▶ [Task objective]:
A verbatim copy of all entries is the expected output.

[Records from a dataset]
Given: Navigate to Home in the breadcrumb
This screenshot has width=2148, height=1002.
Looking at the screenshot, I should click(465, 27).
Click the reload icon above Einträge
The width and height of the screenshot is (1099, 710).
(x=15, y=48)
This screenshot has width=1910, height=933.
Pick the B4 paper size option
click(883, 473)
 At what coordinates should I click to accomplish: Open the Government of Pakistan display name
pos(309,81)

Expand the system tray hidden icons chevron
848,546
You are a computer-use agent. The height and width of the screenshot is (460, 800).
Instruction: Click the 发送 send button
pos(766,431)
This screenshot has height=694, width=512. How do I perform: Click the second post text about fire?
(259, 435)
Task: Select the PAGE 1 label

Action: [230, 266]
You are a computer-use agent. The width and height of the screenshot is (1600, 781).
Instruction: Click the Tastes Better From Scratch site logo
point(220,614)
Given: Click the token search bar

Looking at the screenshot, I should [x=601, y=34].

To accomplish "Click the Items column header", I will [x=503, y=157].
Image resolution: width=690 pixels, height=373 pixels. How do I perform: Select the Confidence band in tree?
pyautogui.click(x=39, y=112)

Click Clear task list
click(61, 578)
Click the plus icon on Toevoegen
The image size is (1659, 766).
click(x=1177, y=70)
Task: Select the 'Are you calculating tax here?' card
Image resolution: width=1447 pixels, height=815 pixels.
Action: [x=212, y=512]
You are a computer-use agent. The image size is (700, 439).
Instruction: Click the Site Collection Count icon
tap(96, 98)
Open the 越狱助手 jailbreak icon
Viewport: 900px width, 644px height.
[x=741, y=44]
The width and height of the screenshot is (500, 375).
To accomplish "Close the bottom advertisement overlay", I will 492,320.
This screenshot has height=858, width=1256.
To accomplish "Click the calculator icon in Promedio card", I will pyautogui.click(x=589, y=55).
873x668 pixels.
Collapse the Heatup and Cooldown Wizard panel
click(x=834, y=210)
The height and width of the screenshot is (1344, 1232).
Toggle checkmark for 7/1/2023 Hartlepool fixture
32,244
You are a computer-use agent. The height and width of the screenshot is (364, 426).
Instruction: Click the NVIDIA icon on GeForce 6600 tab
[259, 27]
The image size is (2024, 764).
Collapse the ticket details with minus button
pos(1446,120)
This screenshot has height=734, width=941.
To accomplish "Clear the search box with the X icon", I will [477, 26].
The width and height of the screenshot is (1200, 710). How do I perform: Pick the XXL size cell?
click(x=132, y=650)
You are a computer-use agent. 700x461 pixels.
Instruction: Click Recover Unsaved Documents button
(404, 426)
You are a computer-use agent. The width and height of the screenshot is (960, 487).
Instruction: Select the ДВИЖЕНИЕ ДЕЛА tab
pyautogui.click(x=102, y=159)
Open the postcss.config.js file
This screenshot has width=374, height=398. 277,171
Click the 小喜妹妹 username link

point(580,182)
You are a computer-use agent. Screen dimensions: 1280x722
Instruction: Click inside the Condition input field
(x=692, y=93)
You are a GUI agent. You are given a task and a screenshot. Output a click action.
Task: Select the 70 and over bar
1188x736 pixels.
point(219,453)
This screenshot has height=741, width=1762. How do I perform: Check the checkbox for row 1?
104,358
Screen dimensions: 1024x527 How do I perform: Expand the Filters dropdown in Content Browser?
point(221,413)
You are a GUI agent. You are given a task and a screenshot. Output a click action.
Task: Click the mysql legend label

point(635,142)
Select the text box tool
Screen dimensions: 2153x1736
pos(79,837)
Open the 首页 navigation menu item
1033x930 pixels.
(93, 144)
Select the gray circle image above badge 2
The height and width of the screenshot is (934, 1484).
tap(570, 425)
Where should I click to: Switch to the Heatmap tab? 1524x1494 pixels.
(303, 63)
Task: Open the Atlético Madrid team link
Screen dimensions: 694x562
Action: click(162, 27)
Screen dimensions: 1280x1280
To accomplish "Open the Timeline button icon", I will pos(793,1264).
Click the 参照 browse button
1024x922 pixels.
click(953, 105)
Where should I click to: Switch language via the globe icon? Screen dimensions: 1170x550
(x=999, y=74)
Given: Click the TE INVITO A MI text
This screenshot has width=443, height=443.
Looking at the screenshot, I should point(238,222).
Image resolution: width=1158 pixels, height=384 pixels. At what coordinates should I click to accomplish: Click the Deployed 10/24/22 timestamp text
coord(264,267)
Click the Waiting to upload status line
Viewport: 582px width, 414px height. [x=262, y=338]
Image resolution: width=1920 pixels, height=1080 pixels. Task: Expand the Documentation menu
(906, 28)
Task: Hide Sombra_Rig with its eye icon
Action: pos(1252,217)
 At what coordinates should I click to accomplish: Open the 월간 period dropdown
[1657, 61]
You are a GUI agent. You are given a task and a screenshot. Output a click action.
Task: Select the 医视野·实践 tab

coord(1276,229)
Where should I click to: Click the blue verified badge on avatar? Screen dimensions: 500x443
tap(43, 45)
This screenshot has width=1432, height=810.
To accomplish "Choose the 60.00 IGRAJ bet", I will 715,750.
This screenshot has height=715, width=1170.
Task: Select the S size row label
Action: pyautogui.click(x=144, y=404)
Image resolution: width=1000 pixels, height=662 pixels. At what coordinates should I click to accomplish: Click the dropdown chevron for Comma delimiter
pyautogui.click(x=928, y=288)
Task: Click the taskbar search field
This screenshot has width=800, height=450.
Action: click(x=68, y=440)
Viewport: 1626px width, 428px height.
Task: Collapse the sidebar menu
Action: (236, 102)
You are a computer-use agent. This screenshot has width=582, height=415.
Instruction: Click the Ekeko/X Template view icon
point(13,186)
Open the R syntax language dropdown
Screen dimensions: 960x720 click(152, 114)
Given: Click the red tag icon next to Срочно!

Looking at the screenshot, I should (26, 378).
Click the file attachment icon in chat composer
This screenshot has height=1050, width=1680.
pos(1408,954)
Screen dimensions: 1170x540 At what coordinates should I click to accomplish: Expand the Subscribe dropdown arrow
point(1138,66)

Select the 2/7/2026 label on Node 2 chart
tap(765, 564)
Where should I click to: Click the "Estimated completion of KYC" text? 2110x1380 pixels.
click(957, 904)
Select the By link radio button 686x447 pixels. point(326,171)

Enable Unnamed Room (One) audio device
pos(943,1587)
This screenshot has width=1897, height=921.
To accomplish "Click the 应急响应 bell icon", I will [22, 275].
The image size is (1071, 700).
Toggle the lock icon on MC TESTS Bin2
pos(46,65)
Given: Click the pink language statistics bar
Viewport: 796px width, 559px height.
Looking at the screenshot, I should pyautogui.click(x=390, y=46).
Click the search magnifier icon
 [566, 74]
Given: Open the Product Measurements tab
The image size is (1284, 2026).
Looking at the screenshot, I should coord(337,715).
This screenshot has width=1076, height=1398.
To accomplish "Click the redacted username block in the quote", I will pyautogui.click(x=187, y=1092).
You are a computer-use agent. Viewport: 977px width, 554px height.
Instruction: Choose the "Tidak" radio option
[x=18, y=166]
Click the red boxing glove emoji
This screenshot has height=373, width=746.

▶ [Reply to the task]:
Given: Navigate to Home in the breadcrumb
This screenshot has width=2148, height=1002.
Looking at the screenshot, I should click(465, 27).
Click the reload icon above Einträge
The width and height of the screenshot is (1099, 710).
(x=15, y=48)
This screenshot has width=1910, height=933.
Pick the B4 paper size option
click(883, 473)
 At what coordinates should I click to accomplish: Open the Government of Pakistan display name
pos(309,81)

Expand the system tray hidden icons chevron
848,546
You are a computer-use agent. The height and width of the screenshot is (460, 800).
Instruction: Click the 发送 send button
pos(766,431)
This screenshot has height=694, width=512. How do I perform: Click the second post text about fire?
(259, 435)
Task: Select the PAGE 1 label

Action: [230, 266]
You are a computer-use agent. The width and height of the screenshot is (1600, 781).
Instruction: Click the Tastes Better From Scratch site logo
point(220,614)
Given: Click the token search bar

Looking at the screenshot, I should [x=601, y=34].

To accomplish "Click the Items column header", I will [x=503, y=157].
Image resolution: width=690 pixels, height=373 pixels. How do I perform: Select the Confidence band in tree?
pyautogui.click(x=39, y=112)

Click Clear task list
click(61, 578)
Click the plus icon on Toevoegen
The image size is (1659, 766).
click(x=1177, y=70)
Task: Select the 'Are you calculating tax here?' card
Image resolution: width=1447 pixels, height=815 pixels.
Action: [x=212, y=512]
You are a computer-use agent. The image size is (700, 439).
Instruction: Click the Site Collection Count icon
tap(96, 98)
Open the 越狱助手 jailbreak icon
Viewport: 900px width, 644px height.
[x=741, y=44]
The width and height of the screenshot is (500, 375).
To accomplish "Close the bottom advertisement overlay", I will 492,320.
This screenshot has height=858, width=1256.
To accomplish "Click the calculator icon in Promedio card", I will pyautogui.click(x=589, y=55).
873x668 pixels.
Collapse the Heatup and Cooldown Wizard panel
click(x=834, y=210)
The height and width of the screenshot is (1344, 1232).
Toggle checkmark for 7/1/2023 Hartlepool fixture
32,244
You are a computer-use agent. The height and width of the screenshot is (364, 426).
Instruction: Click the NVIDIA icon on GeForce 6600 tab
[259, 27]
The image size is (2024, 764).
Collapse the ticket details with minus button
pos(1446,120)
This screenshot has height=734, width=941.
To accomplish "Clear the search box with the X icon", I will [477, 26].
The width and height of the screenshot is (1200, 710). How do I perform: Pick the XXL size cell?
click(x=132, y=650)
You are a computer-use agent. 700x461 pixels.
Instruction: Click Recover Unsaved Documents button
(404, 426)
You are a computer-use agent. The width and height of the screenshot is (960, 487).
Instruction: Select the ДВИЖЕНИЕ ДЕЛА tab
pyautogui.click(x=102, y=159)
Open the postcss.config.js file
This screenshot has width=374, height=398. 277,171
Click the 小喜妹妹 username link

point(580,182)
You are a computer-use agent. Screen dimensions: 1280x722
Instruction: Click inside the Condition input field
(x=692, y=93)
You are a GUI agent. You are given a task and a screenshot. Output a click action.
Task: Select the 70 and over bar
1188x736 pixels.
point(219,453)
This screenshot has height=741, width=1762. How do I perform: Check the checkbox for row 1?
104,358
Screen dimensions: 1024x527 How do I perform: Expand the Filters dropdown in Content Browser?
point(221,413)
You are a GUI agent. You are given a task and a screenshot. Output a click action.
Task: Click the mysql legend label

point(635,142)
Select the text box tool
Screen dimensions: 2153x1736
pos(79,837)
Open the 首页 navigation menu item
1033x930 pixels.
(93, 144)
Select the gray circle image above badge 2
The height and width of the screenshot is (934, 1484).
tap(570, 425)
Where should I click to: Switch to the Heatmap tab? 1524x1494 pixels.
(303, 63)
Task: Open the Atlético Madrid team link
Screen dimensions: 694x562
Action: click(162, 27)
Screen dimensions: 1280x1280
To accomplish "Open the Timeline button icon", I will pos(793,1264).
Click the 参照 browse button
1024x922 pixels.
click(953, 105)
Where should I click to: Switch language via the globe icon? Screen dimensions: 1170x550
(x=999, y=74)
Given: Click the TE INVITO A MI text
This screenshot has width=443, height=443.
Looking at the screenshot, I should point(238,222).
Image resolution: width=1158 pixels, height=384 pixels. At what coordinates should I click to accomplish: Click the Deployed 10/24/22 timestamp text
coord(264,267)
Click the Waiting to upload status line
Viewport: 582px width, 414px height. [x=262, y=338]
Image resolution: width=1920 pixels, height=1080 pixels. Task: Expand the Documentation menu
(906, 28)
Task: Hide Sombra_Rig with its eye icon
Action: pos(1252,217)
 At what coordinates should I click to accomplish: Open the 월간 period dropdown
[1657, 61]
You are a GUI agent. You are given a task and a screenshot. Output a click action.
Task: Select the 医视野·实践 tab

coord(1276,229)
Where should I click to: Click the blue verified badge on avatar? Screen dimensions: 500x443
tap(43, 45)
This screenshot has width=1432, height=810.
To accomplish "Choose the 60.00 IGRAJ bet", I will 715,750.
This screenshot has height=715, width=1170.
Task: Select the S size row label
Action: pyautogui.click(x=144, y=404)
Image resolution: width=1000 pixels, height=662 pixels. At what coordinates should I click to accomplish: Click the dropdown chevron for Comma delimiter
pyautogui.click(x=928, y=288)
Task: Click the taskbar search field
This screenshot has width=800, height=450.
Action: click(x=68, y=440)
Viewport: 1626px width, 428px height.
Task: Collapse the sidebar menu
Action: (236, 102)
You are a computer-use agent. This screenshot has width=582, height=415.
Instruction: Click the Ekeko/X Template view icon
point(13,186)
Open the R syntax language dropdown
Screen dimensions: 960x720 click(152, 114)
Given: Click the red tag icon next to Срочно!

Looking at the screenshot, I should (26, 378).
Click the file attachment icon in chat composer
This screenshot has height=1050, width=1680.
pos(1408,954)
Screen dimensions: 1170x540 At what coordinates should I click to accomplish: Expand the Subscribe dropdown arrow
point(1138,66)

Select the 2/7/2026 label on Node 2 chart
tap(765, 564)
Where should I click to: Click the "Estimated completion of KYC" text? 2110x1380 pixels.
click(957, 904)
Select the By link radio button 686x447 pixels. point(326,171)

Enable Unnamed Room (One) audio device
pos(943,1587)
This screenshot has width=1897, height=921.
To accomplish "Click the 应急响应 bell icon", I will [22, 275].
The image size is (1071, 700).
Toggle the lock icon on MC TESTS Bin2
pos(46,65)
Given: Click the pink language statistics bar
Viewport: 796px width, 559px height.
Looking at the screenshot, I should pyautogui.click(x=390, y=46).
Click the search magnifier icon
 [566, 74]
Given: Open the Product Measurements tab
The image size is (1284, 2026).
Looking at the screenshot, I should coord(337,715).
This screenshot has width=1076, height=1398.
To accomplish "Click the redacted username block in the quote", I will pyautogui.click(x=187, y=1092).
You are a computer-use agent. Viewport: 977px width, 554px height.
Instruction: Choose the "Tidak" radio option
[x=18, y=166]
Click the red boxing glove emoji
This screenshot has height=373, width=746.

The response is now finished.